Best-selling cars in the UK, H1 2026.
The rest of the top 10 stayed close to recent form. The Nissan Qashqai held fourth on 23,102, the Vauxhall Corsa fifth on 18,470, and the Volkswagen Golf sixth on 17,552. The MG HS, another nameplate under Chinese ownership (SAIC), took seventh with 16,721. The MINI Cooper was eighth on 16,295, the Volvo XC40 ninth on 16,031, and the Tesla Model Y closed out the top 10 on 15,341.
Month to month, the chart shuffles more than the half-year totals suggest.

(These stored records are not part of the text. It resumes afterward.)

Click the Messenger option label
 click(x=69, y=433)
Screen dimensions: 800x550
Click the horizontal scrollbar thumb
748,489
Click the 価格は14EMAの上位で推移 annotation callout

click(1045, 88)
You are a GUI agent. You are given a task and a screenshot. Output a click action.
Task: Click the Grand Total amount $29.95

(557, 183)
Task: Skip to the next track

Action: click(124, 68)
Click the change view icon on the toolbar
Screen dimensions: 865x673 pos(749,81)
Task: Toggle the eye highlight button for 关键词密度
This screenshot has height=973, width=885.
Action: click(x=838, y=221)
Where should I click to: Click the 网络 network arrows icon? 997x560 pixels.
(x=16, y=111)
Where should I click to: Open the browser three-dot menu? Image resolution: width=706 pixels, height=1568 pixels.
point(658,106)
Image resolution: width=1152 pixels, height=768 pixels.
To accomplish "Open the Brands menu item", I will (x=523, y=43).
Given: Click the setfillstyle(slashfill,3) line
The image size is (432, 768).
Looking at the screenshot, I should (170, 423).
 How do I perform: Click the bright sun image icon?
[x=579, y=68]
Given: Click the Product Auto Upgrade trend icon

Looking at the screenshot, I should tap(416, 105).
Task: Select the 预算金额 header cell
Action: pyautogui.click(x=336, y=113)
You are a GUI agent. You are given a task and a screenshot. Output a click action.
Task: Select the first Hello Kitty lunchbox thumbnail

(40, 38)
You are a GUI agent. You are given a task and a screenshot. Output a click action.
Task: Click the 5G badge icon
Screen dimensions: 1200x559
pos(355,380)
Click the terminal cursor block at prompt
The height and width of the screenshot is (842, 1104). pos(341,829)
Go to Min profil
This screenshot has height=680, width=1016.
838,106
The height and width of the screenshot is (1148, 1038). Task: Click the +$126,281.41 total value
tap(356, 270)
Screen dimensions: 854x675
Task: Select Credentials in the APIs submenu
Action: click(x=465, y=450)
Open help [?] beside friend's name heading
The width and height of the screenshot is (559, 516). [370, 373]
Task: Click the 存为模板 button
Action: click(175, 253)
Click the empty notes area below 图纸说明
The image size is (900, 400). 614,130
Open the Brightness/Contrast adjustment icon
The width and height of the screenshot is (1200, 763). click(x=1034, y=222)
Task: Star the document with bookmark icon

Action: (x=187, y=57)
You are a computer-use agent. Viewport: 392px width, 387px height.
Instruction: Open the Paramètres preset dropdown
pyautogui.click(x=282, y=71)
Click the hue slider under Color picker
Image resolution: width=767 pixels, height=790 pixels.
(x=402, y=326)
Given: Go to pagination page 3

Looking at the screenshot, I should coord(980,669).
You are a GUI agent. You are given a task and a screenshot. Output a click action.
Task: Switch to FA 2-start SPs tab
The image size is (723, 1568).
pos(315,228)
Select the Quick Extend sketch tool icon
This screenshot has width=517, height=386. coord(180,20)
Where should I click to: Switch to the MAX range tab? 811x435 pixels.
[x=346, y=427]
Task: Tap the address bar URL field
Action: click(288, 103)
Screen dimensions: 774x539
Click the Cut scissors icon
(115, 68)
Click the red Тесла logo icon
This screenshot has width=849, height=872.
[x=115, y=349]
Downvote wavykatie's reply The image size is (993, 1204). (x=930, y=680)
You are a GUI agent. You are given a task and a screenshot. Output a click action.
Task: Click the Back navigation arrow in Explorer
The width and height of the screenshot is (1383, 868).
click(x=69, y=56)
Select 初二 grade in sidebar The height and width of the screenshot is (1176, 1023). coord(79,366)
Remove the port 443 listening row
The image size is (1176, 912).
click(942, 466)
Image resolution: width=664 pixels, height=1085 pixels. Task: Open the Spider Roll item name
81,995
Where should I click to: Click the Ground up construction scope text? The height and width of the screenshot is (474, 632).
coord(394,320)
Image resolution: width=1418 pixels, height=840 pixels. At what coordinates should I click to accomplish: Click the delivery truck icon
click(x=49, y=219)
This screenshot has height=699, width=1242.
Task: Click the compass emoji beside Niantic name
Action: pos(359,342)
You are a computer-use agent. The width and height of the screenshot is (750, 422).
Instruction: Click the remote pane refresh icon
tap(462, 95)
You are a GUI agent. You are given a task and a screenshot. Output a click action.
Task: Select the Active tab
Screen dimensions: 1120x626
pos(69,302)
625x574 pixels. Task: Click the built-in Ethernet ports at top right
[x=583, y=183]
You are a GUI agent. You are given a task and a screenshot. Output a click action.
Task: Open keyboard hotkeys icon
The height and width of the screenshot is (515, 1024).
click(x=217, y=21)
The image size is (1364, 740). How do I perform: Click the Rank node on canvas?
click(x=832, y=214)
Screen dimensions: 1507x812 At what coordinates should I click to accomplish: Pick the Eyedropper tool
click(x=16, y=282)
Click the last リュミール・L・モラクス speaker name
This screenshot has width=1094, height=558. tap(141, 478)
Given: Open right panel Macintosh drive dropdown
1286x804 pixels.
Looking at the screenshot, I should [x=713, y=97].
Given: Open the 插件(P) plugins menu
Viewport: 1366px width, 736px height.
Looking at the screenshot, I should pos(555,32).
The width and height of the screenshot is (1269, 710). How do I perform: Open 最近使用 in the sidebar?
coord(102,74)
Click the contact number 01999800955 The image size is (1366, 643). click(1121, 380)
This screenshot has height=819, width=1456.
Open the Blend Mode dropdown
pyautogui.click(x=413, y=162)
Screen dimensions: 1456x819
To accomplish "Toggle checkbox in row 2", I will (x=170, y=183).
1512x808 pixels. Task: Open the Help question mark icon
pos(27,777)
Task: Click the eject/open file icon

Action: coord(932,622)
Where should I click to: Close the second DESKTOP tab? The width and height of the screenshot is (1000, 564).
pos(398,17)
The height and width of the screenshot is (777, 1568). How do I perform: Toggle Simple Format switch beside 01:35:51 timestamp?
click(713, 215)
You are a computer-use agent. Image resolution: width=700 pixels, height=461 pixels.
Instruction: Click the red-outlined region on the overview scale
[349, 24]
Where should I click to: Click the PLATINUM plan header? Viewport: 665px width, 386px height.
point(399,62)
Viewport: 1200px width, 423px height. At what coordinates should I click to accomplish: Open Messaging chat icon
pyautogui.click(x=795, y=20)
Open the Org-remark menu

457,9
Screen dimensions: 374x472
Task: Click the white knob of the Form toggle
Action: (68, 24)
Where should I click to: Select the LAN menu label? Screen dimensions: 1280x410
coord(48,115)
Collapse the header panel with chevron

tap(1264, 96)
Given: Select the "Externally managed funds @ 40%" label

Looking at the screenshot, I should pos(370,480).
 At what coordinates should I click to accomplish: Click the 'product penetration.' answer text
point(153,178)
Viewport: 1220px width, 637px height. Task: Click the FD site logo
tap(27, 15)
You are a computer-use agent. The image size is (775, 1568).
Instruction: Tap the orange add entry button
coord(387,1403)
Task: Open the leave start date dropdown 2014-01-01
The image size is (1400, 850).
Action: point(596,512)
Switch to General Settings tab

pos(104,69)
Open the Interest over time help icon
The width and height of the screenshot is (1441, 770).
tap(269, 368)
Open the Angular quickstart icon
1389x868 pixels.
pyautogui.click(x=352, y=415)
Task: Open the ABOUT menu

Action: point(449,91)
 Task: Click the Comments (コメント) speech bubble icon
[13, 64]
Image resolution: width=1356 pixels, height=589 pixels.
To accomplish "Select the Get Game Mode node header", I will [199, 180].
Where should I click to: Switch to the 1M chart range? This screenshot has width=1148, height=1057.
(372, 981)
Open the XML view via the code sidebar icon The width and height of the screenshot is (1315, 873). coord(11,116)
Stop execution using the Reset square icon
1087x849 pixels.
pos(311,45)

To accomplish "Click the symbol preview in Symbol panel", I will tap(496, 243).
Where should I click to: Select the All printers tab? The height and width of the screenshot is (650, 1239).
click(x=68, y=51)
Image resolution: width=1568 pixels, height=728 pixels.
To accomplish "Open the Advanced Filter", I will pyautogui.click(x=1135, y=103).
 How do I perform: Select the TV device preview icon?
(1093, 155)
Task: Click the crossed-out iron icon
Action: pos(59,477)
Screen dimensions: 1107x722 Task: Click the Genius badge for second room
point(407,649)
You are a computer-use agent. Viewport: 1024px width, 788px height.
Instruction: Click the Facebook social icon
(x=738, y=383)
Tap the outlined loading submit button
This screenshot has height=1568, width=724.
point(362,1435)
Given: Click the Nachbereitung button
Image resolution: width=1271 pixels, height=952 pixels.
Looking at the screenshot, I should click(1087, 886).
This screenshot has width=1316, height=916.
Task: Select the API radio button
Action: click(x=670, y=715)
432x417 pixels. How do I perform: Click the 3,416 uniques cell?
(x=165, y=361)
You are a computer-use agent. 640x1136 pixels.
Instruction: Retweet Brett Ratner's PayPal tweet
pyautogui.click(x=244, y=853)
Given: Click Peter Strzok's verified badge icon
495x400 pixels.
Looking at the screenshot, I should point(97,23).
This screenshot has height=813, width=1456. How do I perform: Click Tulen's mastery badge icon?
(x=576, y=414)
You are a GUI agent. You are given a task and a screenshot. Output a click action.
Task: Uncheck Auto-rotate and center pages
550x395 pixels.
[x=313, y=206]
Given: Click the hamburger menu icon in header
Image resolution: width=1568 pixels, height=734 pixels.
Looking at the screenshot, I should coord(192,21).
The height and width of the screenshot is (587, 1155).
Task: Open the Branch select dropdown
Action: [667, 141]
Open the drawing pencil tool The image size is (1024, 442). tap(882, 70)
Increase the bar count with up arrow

In June alone, Tesla took the top two spots outright - the Model Y on 6,765 units and the Model 3 on 5,408 - with the Puma third on 5,284.
SMMT’s figures count new vehicles registered by manufacturers and importers, so they can include private, fleet and dealer-stock registrations, not only actual retail handovers to end customers.
Jaecoo’s rise, alongside the MG HS’s place in the same top 10, is the clearest sign yet that Chinese-linked brands have moved from the fringe of the UK new-car market toward its mainstream.